Feed Focus is a Balancing Act
Cutting corn-soy diets and replacing with alternative ingredients and feeder management are ways that Dykhuis Farms reduces feed costs.
With 195,000 pigs on feed, and the majority of them being fed out in wean-to-finish barns, it's no wonder Dykhuis Farms' Brandon Hill is a stickler for details when it comes to swine nutrition.
Hill is finishing production manager for this Holland, MI-based hog operation, and with a master's degree in swine nutrition from Purdue University, he's also in charge of diet modifications and monitoring for pigs, and the 20,000 sows in the farrow-to-finish operation.
Balancing ration costs and performance starts with an older weaned pig, he asserts. By weaning a 21- to 24 day-old pig, Dykhuis Farms has been able to eliminate the first starter diet, and in the process, observe that the 15- to 17-lb. pigs flourish.
“We have seen a 0.05-lb. difference in average daily gain, or a 14-lb. increase in total live weight gain between a 11-lb. earlier-weaned pig vs. an older weaned pig,” Hill states.
“Certainly, you have more cost in your sow facilities by putting more (farrowing) crates in, but we think the payback there on pig performance and the elimination of early diet costs makes it easy to justify,” he says.
Weaned pigs still receive some milk products, fishmeal, etc. in the second diet, but of less duration and cost than if they were fed the first starter diet ($650/ton vs. $1,000/ton).
Pushing By-Products
At Dykhuis Farms, the high cost of corn-soy diets has spurred use of by-product ingredients. Depending on availability and price, rations may include up to 40% by-products.
The “big three” by-products consistently fed to wean-to-finish pigs are distiller's dried grains with solubles (DDGS), wheat middlings and bakery products, Hill relates.
DDGS inclusion rates start at 10% in the late nursery, ramp up to 15% in early grow-finish, then bump up to 25% in mid-finishing (140-220 lb.) before dropping back down to 15% in late finishing. Feed flowability can be an issue when it is hot and humid.
With Kellogg's (cereal manufacturer) just to the east in the Battle Creek/Kalamazoo, MI, area, wheat middlings from flour and bakery products provide good sources of alternative ingredients. Wheat midds can replace up to 15% of the ration if priced right, he says.
Meat and bone meal is a fourth by-product fed in nursery and early grow-finish, providing a great source of available phosphorus and protein.
To replace the energy provided by corn in the diet, there is no substitute better than liquid fat, even though price has quadrupled in the last few years, according to Hill.
“The energy density of diets must be balanced in relation to the expected return on investment in improved feed conversion and the corn-to-fat price ratio,” he says. Some producers in Michigan have substituted pet food, but Hill says he hasn't tried it yet.
Alternative Sow Feed
As Michigan is a large dairy state, with numerous creameries near Dykhuis Farms, sows are routinely fed the equivalent of 1.25 lb. dry matter as liquid whey or yogurt. It cuts feed costs while providing a good source of protein, phosphorus and calcium, Hill says.

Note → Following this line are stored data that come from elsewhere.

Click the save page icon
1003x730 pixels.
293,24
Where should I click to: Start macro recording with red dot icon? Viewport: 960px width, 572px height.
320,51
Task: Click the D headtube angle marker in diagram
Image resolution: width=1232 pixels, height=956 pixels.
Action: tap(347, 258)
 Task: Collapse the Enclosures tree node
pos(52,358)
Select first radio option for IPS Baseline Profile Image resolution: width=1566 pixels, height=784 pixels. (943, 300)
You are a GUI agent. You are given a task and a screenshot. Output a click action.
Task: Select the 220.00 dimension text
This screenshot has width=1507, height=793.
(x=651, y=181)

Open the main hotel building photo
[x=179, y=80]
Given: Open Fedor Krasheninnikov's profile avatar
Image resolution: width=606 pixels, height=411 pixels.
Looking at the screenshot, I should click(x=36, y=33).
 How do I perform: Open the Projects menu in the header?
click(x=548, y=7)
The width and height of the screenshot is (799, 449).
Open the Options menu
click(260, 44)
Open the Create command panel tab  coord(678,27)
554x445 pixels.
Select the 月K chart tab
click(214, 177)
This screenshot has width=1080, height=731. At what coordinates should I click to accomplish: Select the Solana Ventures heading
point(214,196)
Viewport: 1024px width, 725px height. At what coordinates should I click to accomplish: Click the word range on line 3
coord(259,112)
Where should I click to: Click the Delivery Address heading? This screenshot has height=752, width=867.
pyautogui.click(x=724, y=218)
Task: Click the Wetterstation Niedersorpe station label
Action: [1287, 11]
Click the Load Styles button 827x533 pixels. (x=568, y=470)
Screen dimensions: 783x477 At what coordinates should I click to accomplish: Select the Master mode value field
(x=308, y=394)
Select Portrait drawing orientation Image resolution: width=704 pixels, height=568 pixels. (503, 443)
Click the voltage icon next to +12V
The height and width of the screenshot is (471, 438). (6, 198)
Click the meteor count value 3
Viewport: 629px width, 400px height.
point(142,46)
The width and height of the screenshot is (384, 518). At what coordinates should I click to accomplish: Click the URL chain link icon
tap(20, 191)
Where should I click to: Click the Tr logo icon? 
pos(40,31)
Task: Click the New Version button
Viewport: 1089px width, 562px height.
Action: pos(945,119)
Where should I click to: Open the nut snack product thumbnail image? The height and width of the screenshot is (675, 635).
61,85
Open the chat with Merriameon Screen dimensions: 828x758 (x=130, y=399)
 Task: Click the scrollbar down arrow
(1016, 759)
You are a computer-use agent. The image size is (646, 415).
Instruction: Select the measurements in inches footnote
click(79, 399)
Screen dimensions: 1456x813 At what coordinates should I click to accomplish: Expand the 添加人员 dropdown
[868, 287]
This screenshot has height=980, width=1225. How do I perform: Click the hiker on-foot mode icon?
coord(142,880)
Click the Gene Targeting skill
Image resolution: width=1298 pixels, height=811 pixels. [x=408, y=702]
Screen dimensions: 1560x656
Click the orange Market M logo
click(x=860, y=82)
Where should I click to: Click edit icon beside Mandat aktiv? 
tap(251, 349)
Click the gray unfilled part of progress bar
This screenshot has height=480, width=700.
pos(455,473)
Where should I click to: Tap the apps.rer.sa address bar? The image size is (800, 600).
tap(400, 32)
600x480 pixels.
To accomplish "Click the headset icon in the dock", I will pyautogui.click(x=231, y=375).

Sows not on liquid whey - lactating sows and gilts - are fed 80 lb. of meat and bone meal that reduce costs $1.50/ton, while providing complete replacement for inorganic phosphate in the diet.
Sows are fed up to 20% DDGS in gestation and 5% DDGS in lactation diets without an apparent reduction in feed intake, he notes.
Besides flowability, the other main issue with DDGS is mycotoxin contamination, but Hill says staff monitors toxicity levels closely.
Available phosphorus inclusion has been reduced by a tenth, from 0.55 to 0.45%, lowering manure phosphorus levels and cost in sow diets.
Hill adds: “We will continue to evaluate this level and potentially reduce it again if we are comfortable, because there simply has not been enough good research completed in the industry to know exactly where we can take this.”
Along with that, adding almost 500 phytase units/lb. of feed vs. 250 units/lb. of feed in sow diets can save about $2/ton of feed, depending on ingredient pricing.